Artists including Four Tet, Peggy Gou, and Jamie xx have all moved in a similar direction, using their cultural impact to build experiences that reflect their own profile rather than fit in with existing festival frameworks.
What Intimacy Actually Means
Smaller does not automatically mean better. There can be poorly run boutique events just as there are large scale festival moments. But the structural advantages of the format are real.
Less walking distances between stages means less time lost to energy. Smaller capacities mean lower sound bleed and a much better use of space. Line-ups built around a shared aesthetic rather than broad demographic appeal create a more cohesive atmosphere across the site. And perhaps most importantly, there is less pressure on attendees to maximize the value of their ticket by sprinting between sets rather than settling into a single space and letting the music do what music it is supposed to do.

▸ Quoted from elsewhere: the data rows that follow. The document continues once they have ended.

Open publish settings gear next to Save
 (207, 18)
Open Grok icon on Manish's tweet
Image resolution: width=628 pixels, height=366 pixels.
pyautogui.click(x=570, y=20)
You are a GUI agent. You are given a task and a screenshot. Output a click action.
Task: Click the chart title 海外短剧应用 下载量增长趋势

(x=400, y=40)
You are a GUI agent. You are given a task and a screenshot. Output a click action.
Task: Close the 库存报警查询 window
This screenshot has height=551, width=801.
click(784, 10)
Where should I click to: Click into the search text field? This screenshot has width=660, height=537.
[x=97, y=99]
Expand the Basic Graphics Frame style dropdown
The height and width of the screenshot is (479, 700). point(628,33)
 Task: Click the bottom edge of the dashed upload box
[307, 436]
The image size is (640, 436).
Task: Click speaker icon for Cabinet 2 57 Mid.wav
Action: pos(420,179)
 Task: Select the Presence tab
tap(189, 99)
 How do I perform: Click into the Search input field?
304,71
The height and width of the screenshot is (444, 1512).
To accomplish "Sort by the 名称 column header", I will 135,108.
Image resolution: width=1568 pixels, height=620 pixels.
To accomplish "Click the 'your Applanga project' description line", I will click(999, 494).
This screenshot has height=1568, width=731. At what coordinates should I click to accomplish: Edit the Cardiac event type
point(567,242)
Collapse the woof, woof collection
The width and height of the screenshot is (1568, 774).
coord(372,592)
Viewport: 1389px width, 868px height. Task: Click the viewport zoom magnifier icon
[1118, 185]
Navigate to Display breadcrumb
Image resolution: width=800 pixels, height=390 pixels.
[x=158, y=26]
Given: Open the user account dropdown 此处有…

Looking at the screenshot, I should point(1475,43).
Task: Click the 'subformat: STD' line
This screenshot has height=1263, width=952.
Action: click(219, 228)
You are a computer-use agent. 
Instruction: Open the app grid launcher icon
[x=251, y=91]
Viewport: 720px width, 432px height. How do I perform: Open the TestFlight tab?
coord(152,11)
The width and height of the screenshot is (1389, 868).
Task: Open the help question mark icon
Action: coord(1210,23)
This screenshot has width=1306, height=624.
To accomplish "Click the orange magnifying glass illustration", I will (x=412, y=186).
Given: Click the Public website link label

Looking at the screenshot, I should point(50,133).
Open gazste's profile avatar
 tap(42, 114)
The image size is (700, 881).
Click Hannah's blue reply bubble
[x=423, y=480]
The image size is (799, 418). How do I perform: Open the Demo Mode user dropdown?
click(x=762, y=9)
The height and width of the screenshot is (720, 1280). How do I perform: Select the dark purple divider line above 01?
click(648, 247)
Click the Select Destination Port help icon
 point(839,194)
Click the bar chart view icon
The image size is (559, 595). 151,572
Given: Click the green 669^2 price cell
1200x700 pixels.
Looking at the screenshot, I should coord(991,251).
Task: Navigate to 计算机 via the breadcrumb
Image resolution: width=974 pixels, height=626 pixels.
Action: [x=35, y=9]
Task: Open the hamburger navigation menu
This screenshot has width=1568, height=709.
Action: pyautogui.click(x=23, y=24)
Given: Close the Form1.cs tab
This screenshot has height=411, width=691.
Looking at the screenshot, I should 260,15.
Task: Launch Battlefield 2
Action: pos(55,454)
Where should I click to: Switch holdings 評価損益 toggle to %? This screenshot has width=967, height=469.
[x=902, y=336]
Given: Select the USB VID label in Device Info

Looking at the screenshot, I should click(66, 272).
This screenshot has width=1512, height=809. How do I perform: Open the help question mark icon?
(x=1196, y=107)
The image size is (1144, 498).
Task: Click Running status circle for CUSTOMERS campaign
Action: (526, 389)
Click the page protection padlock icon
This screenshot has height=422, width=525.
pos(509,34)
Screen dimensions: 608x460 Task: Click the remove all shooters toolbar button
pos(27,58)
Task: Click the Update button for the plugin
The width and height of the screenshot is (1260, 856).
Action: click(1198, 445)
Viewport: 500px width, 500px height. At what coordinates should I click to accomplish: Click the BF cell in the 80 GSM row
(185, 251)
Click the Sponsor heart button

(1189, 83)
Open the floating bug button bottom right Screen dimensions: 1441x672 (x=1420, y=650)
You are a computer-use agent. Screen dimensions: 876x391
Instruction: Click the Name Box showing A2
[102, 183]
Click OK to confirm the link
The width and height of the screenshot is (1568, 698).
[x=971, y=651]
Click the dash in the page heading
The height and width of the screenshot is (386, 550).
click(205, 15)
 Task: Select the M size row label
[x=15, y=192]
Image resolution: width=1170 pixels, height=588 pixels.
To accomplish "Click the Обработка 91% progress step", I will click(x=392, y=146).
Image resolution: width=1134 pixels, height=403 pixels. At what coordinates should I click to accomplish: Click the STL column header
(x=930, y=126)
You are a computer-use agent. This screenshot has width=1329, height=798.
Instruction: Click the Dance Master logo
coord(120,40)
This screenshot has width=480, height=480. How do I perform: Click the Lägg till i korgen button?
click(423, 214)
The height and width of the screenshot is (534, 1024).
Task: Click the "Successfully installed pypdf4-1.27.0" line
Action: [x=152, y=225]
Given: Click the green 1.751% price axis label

That last point matters more than it might initially seem. The modern festival, with its app-based scheduling tools, its FOMO-inducing clashes and its constant nudge towards the next thing, has inadvertently made attending it an exercise in project management. Boutique events offer something different. A reason to buy a ticket.
The Feeling People Are Chasing
None of this is a signal to the end of the mega-festival. Events like Creamfields, Coachella, and Tomorrowland retain a cultural weight and an infrastructure that boutique events simply cannot replicate. Their reach is different, their purpose feels unique, and for many audiences, their appeal has become desirable.
But they are no longer the only measure of what a festival can or should be. The market has diversified, and with it, so has the definition of value.
For a growing section of the dance music audience, particularly younger listeners who have come of age in an era of algorithmical culture, the draw of something like Experts Only is not in spite of its scale but because of it.
It goes back to that moment in the early hours, the crowd is locked in, the energy levels are high and the music is the only thing that matters. Nobody is chasing the next thing. Nobody anywhere else.
That is the feeling the boutique festival is selling. And right now, the demand for it shows no sign of slowing down.